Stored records

►

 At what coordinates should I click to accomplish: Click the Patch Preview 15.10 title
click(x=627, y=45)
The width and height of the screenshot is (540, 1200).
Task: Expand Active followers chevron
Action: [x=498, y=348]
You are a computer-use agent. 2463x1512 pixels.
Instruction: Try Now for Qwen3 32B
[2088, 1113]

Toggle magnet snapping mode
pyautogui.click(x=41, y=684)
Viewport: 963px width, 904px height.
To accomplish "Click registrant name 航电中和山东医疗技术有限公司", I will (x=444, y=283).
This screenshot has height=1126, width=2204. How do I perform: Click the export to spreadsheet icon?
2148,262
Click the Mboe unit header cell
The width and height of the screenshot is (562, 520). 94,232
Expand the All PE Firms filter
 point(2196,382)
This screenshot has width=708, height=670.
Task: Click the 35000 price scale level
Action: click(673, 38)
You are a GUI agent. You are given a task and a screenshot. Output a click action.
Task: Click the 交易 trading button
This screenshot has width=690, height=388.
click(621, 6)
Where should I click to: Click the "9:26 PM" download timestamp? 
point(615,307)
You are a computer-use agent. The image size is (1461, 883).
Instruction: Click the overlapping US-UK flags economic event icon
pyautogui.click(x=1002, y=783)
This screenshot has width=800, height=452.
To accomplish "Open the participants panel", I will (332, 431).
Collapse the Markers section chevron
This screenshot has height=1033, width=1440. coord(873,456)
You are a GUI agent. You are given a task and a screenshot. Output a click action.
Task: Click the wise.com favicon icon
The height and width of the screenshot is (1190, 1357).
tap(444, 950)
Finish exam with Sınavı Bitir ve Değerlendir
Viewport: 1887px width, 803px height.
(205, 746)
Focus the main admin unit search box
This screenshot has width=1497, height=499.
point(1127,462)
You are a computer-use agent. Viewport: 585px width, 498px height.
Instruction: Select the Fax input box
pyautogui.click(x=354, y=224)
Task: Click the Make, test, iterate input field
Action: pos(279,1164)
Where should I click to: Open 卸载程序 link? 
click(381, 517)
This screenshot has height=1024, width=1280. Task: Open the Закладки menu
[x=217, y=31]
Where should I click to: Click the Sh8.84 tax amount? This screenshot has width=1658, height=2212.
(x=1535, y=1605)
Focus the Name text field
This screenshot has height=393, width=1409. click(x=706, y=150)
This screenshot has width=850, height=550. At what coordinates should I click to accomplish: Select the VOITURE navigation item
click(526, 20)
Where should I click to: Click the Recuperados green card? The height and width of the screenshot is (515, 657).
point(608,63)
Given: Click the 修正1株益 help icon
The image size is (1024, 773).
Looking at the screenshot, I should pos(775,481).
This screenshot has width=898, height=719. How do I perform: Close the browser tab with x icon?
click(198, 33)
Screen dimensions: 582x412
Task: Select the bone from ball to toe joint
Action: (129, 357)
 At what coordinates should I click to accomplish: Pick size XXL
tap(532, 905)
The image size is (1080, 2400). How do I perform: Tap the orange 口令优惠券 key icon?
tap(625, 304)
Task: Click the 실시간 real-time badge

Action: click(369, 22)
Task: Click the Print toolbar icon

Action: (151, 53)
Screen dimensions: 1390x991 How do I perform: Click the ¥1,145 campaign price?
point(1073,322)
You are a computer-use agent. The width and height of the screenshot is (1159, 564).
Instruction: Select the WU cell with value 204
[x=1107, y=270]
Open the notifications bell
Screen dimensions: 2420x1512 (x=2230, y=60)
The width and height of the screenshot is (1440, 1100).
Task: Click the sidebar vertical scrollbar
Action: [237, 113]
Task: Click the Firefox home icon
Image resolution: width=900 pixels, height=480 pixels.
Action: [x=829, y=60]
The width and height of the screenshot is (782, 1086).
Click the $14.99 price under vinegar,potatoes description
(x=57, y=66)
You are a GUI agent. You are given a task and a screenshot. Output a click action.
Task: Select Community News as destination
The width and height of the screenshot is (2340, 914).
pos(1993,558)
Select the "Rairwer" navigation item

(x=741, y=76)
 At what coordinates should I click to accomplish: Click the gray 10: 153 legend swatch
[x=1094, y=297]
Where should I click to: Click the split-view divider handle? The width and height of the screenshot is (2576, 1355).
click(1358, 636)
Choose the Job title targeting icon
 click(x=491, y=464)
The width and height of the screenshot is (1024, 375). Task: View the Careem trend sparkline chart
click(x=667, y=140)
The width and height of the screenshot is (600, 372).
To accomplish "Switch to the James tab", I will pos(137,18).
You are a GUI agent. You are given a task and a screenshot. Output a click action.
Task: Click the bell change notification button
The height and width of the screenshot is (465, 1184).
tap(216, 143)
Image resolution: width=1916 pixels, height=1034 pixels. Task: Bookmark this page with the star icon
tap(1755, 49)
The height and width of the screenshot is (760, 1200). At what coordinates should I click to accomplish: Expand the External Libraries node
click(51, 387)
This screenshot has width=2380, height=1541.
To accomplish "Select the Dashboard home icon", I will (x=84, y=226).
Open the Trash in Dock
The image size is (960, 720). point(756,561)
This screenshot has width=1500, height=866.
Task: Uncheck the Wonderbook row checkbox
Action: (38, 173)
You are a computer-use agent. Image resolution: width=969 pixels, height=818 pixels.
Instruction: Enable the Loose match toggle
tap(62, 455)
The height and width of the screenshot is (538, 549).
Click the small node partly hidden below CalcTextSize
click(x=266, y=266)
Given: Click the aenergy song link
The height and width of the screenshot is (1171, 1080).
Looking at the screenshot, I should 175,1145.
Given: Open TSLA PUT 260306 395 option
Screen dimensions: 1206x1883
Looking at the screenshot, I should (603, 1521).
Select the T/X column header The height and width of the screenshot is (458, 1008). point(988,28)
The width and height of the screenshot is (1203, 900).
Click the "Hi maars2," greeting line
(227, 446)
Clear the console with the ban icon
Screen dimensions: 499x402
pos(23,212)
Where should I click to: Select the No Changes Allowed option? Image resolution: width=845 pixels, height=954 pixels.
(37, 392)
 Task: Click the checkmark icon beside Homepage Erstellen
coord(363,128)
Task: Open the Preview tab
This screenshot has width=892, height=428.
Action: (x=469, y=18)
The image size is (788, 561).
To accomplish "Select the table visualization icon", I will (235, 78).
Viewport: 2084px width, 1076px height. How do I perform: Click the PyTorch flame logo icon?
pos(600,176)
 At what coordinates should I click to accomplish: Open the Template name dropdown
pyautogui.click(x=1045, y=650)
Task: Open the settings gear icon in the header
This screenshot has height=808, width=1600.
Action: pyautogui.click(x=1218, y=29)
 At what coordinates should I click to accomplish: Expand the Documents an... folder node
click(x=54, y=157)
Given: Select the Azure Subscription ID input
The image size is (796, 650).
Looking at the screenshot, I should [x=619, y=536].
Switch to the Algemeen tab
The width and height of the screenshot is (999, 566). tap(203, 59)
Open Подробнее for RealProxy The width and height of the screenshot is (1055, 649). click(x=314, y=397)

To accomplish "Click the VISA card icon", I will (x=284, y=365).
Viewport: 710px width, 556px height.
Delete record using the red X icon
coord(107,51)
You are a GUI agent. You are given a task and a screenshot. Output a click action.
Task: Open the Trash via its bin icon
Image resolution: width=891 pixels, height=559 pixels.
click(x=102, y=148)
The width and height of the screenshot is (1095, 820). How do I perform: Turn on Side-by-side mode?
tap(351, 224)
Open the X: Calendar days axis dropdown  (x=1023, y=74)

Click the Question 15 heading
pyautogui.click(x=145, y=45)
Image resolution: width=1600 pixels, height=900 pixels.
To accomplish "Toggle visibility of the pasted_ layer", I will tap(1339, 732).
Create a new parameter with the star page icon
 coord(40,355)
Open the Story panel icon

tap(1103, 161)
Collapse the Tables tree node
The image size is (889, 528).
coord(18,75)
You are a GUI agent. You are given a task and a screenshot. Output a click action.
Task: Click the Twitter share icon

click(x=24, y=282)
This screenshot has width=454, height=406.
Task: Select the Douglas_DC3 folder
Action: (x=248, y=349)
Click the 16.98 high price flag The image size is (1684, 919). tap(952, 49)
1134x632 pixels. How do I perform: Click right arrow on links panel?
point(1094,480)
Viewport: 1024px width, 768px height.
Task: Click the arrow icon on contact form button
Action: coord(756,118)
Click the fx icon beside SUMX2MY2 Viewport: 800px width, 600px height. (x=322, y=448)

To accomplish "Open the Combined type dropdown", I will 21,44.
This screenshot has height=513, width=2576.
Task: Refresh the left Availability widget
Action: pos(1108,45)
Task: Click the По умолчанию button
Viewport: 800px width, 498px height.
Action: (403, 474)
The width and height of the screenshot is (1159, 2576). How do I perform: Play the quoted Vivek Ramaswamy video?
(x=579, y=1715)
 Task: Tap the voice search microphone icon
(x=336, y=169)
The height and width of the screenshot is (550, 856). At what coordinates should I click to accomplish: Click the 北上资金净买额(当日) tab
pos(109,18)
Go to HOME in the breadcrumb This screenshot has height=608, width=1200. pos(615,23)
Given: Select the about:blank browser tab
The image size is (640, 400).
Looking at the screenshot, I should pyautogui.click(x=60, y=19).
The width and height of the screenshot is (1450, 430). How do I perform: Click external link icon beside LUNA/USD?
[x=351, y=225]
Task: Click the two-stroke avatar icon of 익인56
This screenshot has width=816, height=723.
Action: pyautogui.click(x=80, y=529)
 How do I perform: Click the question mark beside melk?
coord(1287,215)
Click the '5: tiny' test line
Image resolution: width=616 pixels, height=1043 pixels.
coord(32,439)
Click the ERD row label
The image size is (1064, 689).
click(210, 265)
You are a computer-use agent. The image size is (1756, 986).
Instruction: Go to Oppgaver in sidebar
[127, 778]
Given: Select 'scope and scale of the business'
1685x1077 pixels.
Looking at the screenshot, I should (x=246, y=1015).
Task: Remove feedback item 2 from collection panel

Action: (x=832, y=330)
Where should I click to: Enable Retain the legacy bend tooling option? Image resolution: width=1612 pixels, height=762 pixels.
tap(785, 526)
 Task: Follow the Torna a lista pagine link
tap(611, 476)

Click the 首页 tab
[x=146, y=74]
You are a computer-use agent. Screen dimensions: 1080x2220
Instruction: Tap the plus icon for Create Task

◄

=== YOUR TASK ===
Look for the word "computer" in the data, then return every line that contains it.

=== EXERCISE RESULT ===
You are a computer-use agent. 2463x1512 pixels.
You are a computer-use agent. The image size is (1461, 883).
You are a computer-use agent. Viewport: 585px width, 498px height.
You are a computer-use agent. The width and height of the screenshot is (1159, 564).
You are a computer-use agent. Image resolution: width=969 pixels, height=818 pixels.
You are a computer-use agent. The image size is (1756, 986).
You are a computer-use agent. Screen dimensions: 1080x2220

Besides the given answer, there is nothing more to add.